• [本文抜粋]
# # # #
「マニュアルPDFから操作動画をワンクリックで開きたい」
「報告書PDFと裏付けデータのExcelをひも付けたい」
――そんなときはPDFにハイパーリンクを仕込めば一発で解決します。しかもAdobe Acrobatを買わなくても、無料ツールだけで十分に実現可能です。
本記事では初心者でも迷わないよう、Windowsを中心にMac補足を交えつつ、Word・Excel・動画ファイルなどをPDFとリンクで関連づける最短ルートを紹介します。
PDFと他ファイルをリンクで関連づける仕組み

まずリンクを埋め込む基本原理ですが、PDF上に「ハイパーリンク」というクリック可能な領域を作り、そこに開きたいファイルやWebページのパス(URLなど)を関連付けます。
リンクを作成するタイミングとしては、大きく分けて2つあり、以下で順に見ていきましょう。
- PDFに変換する前の元文書上(WordやExcelの時点)で設定する方法
- PDFに変換した後でPDF自体に追加する方法
方法① Word/Excelでリンクを設定してからPDFに保存す
もしリンクを挿入したいPDFの元データをWordやExcelで編集できる場合は、PDFに変換する前にその文書上でリンクを設定するのが簡単です。WordやExcelではテキストや図形に対して他のファイルやWebサイトへのハイパーリンクを挿入できます。
# # # #
• [エントリー]
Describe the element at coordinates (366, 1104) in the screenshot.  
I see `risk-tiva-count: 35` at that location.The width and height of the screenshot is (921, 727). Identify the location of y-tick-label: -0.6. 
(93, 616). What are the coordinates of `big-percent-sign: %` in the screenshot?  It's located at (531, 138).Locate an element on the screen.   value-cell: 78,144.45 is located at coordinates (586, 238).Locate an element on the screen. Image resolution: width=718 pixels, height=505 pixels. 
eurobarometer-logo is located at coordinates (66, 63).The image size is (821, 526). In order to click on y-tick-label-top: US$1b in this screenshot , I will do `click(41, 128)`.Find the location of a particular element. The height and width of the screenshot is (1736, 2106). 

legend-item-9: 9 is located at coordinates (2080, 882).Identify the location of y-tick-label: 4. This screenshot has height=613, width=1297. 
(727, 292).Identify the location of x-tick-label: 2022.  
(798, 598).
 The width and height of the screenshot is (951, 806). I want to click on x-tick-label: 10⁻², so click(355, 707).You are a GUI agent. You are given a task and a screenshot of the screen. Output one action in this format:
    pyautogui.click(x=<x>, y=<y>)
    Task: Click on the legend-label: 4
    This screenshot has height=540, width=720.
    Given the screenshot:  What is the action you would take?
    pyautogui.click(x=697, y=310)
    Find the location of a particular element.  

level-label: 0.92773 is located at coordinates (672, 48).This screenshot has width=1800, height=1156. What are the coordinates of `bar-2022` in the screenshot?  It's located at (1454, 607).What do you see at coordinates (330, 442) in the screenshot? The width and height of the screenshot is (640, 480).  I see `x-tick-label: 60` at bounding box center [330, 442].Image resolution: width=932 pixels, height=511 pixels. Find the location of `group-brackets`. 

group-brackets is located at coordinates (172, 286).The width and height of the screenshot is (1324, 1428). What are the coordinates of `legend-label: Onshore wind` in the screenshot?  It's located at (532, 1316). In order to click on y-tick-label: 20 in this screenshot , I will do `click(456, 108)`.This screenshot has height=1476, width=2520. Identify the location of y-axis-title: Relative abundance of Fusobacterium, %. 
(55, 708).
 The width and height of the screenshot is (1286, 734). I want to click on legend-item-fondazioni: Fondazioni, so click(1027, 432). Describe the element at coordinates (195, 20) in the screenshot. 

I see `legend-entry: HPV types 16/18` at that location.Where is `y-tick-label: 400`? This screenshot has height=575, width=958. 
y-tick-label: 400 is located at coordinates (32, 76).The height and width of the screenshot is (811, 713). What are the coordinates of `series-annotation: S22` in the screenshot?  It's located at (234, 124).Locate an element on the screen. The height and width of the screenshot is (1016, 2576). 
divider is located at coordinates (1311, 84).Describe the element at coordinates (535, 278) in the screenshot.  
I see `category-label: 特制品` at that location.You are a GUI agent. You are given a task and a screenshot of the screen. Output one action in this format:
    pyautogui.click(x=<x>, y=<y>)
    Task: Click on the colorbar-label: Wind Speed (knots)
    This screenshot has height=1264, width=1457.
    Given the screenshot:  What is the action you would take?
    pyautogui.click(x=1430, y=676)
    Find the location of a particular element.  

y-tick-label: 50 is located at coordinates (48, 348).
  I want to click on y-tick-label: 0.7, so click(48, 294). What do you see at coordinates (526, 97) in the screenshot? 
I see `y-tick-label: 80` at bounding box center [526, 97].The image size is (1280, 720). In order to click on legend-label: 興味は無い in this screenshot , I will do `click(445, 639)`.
# # # #
• [課題一覧]
1. PDFのハイパーリンクに関する抜粋文のうち、「- PDFに変換する前の元文書上(WordやExcelの時点)で設定する方法」から「イパーリンクを挿入できます。」まで（両端を含む）を一字一句違えずに書き写してください。
2. PDFのハイパーリンクに関する抜粋文によると、リンクを作成するタイミングは大きくいくつに分けられますか。
3. PDFのハイパーリンクに関する抜粋文を、最後の文の続きから書き進めてください。
エントリーは、PDFのハイパーリンクに関する抜粋文とは別個の資料です。

• [解答]
1.
- PDFに変換する前の元文書上(WordやExcelの時点)で設定する方法
- PDFに変換した後でPDF自体に追加する方法
方法① Word/Excelでリンクを設定してからPDFに保存す
もしリンクを挿入したいPDFの元データをWordやExcelで編集できる場合は、PDFに変換する前にその文書上でリンクを設定するのが簡単です。WordやExcelではテキストや図形に対して他のファイルやWebサイトへのハイパーリンクを挿入できます。

2. 2つです。PDFに変換する前の元文書上で設定する方法と、PDFに変換した後でPDF自体に追加する方法です。

3.
- Word文書内でリンクにしたい文字列を選択
- メニューの「挿入」→「リンク」をクリックし、ハイパーリンク設定ダイアログを開く
- そこでリンク先として目的のファイルやウェブURLを指定する
- リンク先には他のWord/ExcelファイルやPDF、動画ファイルのパス、あるいは「http://~」で始まるウェブ上のURLなどを設定できます。
重要なポイント
重要なポイントはPDFへの変換方法です。印刷機能ではなく「エクスポート」や「名前を付けて保存」でPDF化するようにしてください。
Microsoft Officeの印刷機能(仮想プリンタの「Microsoft Print to PDF」等)で作ったPDFではリンクが機能しませんが、Officeのエクスポート機能でPDFに変換すればハイパーリンクが保持されます。PowerPointやExcelからPDFにするときも同様です。
保存後にPDFを開き、設定した箇所がクリックできるリンクになっているか確認しましょう。
方法② 既存PDFに後からリンクを追加(無料ツールで可能)
PDFしか残っていない場合でも心配はいりません。オンラインエディタやフリーソフトを使えば、あとからリンクを貼ることができます。ここでは代表的な無料ツールの操作イメージを先に掴み、後述の具体的手順をスムーズに理解できるようにします。
PDFescape(オンライン)

- PDFescapeサイトで「Upload PDF」を選びPDFを開く
- メニュー[Insert]→[Link]をクリックし、ドラッグでリンク範囲を描画
- 表示されたダイアログにリンク先URLまたはファイルパスを入力し保存
- 右側の「Save & Download」で完成PDFを取得
Smallpdf/Sejdaなど


SmallpdfはPDFをWordに変換→Word側でリンク設定→再度PDF変換という裏技も紹介しています。Sejdaも画面構成は似ており、ツール選択→リンク範囲指定→リンク先入力→Apply→Downloadの流れです(無料版は1日3ファイル・50 MBまで)。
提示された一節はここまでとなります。